Member of the Norwegian Parliament
- In office 1 October 2013 – 30 September 2021
- Constituency: Vest-Agder

Mayor of Lyngdal Municipality
- In office 18 October 1995 – 17 October 2007
- Preceded by: Anders Nøkland
- Succeeded by: Ingunn Foss

Personal details
- Born: 1 November 1953 (age 72) Kristiansand, Vest-Agder, Norway
- Party: Christian Democratic

= Hans Fredrik Grøvan =

Norwegian politician (born 1953)

Hans Fredrik Grøvan (born 1 November 1953) is a Norwegian politician for the Christian Democratic Party who was a member of the Storting from 2013 to 2021. He served as the party’s parliamentary leader from 2019 to 2021.

==Career==
===Parliament===
He was elected to the Norwegian Parliament from Vest-Agder in 2013.
He served as a deputy representative to the Norwegian Parliament from Vest-Agder during the term 2001-2005.

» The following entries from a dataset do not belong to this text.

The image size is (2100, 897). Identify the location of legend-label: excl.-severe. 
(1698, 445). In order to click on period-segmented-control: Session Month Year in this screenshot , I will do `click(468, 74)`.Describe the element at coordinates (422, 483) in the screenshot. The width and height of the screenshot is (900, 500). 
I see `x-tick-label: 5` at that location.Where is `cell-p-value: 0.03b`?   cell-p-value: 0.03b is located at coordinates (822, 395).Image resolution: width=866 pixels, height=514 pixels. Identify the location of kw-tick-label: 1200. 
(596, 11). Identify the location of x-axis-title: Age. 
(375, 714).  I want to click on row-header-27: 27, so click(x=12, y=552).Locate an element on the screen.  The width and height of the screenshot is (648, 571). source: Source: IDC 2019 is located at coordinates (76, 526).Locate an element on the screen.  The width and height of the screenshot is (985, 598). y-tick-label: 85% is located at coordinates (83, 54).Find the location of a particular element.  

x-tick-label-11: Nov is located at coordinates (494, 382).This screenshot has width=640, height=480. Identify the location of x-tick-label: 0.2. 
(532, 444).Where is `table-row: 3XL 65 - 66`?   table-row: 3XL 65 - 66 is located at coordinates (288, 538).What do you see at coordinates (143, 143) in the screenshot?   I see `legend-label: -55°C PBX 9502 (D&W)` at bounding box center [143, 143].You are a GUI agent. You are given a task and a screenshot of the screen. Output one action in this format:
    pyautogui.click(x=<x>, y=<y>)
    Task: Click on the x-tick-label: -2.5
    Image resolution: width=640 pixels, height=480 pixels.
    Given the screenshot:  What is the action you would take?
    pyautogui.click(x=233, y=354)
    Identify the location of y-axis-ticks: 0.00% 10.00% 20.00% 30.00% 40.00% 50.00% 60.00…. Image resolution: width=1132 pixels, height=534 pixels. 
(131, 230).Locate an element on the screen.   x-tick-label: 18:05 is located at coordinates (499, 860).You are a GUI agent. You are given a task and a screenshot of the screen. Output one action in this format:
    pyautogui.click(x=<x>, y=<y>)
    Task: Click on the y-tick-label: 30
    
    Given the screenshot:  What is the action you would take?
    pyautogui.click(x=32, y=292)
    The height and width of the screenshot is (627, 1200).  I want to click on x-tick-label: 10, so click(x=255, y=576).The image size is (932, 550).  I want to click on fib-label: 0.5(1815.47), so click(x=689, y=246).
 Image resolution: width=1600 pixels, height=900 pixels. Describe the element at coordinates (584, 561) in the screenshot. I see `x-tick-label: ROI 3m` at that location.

On 29 January 2019, Grøvan was appointed the party’s parliamentary leader after Knut Arild Hareide resigned from the position.

Grøvan ran for re-election for the 2021 election, but lost the nomination to Jorunn Gleditsch Lossius in November 2020. The party went on to lose five seats in Parliament in the election on 13 September 2021.

Grøvan was the chairman of the pro-Israel caucus Friends of Israel in the Parliament of Norway for a total of six years. His fondness for Israel goes back to him working at a kibbutz in 1972.

===Local politics===
On the local level, he was the mayor of Lyngdal Municipality from 1995 to 2007. He was chairman of the board of Agder Energi to 2005.